Una conclusión que saco de la lectura es la importancia de conocer con fidelidad los hechos, del pasado y del presente. Saber lo que ocurrió nos libera de la deuda con los hombres providenciales que salvan al país. No son los hombres son las instituciones fundadas en la verdad y la razón las que nos hacen libres y responsables.
«Si bien el pueblo alemán no estaba informado de todos los crímenes y se mantenía deliberadamente en la incertidumbre en cuanto a su especificidad, los nazis habían actuado de manera que cada alemán estaba al corriente al menos de una historia horrible. Por lo tanto, no había necesidad de conocer todos los crímenes cometidos en su nombre de manera precisa para comprender que se había convertido en el cómplice de un crimen inconfesable(Hannah Arendt).

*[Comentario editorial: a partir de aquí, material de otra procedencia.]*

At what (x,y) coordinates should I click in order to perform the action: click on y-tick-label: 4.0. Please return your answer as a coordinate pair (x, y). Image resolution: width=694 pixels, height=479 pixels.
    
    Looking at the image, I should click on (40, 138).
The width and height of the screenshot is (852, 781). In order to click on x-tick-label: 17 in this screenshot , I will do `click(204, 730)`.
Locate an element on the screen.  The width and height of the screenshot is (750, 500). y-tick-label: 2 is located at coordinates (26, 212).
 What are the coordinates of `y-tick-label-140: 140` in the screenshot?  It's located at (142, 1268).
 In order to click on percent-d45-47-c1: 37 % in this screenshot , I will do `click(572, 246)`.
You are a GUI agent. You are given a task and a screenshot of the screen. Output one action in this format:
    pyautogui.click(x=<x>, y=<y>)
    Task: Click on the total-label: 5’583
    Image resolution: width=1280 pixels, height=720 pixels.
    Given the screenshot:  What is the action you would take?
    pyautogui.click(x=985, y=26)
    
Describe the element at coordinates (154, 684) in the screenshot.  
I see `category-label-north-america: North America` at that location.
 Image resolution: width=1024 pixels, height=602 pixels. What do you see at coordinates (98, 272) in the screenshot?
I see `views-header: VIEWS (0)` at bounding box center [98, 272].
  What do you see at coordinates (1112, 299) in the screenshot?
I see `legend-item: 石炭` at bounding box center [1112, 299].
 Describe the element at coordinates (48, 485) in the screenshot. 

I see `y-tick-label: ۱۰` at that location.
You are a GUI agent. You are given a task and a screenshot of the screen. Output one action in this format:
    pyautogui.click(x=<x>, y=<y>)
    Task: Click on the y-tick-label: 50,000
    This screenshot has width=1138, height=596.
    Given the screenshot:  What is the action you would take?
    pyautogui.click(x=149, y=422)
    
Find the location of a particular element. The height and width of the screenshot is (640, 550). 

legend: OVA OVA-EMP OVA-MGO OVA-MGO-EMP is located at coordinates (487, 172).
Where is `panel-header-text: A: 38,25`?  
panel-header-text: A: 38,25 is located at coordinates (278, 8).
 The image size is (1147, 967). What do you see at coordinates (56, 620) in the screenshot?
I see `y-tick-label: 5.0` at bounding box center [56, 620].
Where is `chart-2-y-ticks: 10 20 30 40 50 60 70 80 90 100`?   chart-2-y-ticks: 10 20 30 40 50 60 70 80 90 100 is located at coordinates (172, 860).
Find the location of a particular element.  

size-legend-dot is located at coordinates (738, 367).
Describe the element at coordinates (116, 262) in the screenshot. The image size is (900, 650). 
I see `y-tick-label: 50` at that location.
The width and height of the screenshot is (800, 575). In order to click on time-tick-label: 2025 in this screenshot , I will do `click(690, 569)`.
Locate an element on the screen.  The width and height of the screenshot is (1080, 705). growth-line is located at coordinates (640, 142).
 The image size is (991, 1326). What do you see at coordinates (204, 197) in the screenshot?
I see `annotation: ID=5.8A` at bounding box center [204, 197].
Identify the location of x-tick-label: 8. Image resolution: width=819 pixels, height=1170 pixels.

"A menudo, me pregunto lo que yo habría hecho. Nunca lo sabré. Lo que importa lo comprendí leyendo estas líneas del historiador Norbert Frei: que no sepamos cómo nos habríamos comportado «no significa que no sepamos cómo habríamos tenido que comportarnos». Y cómo tendríamos que comportarnos en el futuro". (Géraldine Schwarz)

Creo que no es un augurio especialmente afinado afirmar que el siglo XXI será el siglo de las mujeres. Lo vemos en cómo los países que mejor lidian con el virus están gobernados por mujeres. Buena parte de los mejores libros que he leído últimamente están escritos por mujeres. Los dos últimos, El infinito en un junco y el que ahora comento Los amnésicos. A poco que se investigue se encontrará en la bioquímica de la mujer elementos diferenciales que hacen que su visión de las cosas sea más empática, menos guerrera y más colaborativa. Deseo que cuando se acerquen las próximas crisis, la climática en primer lugar, las mujeres las gestionen.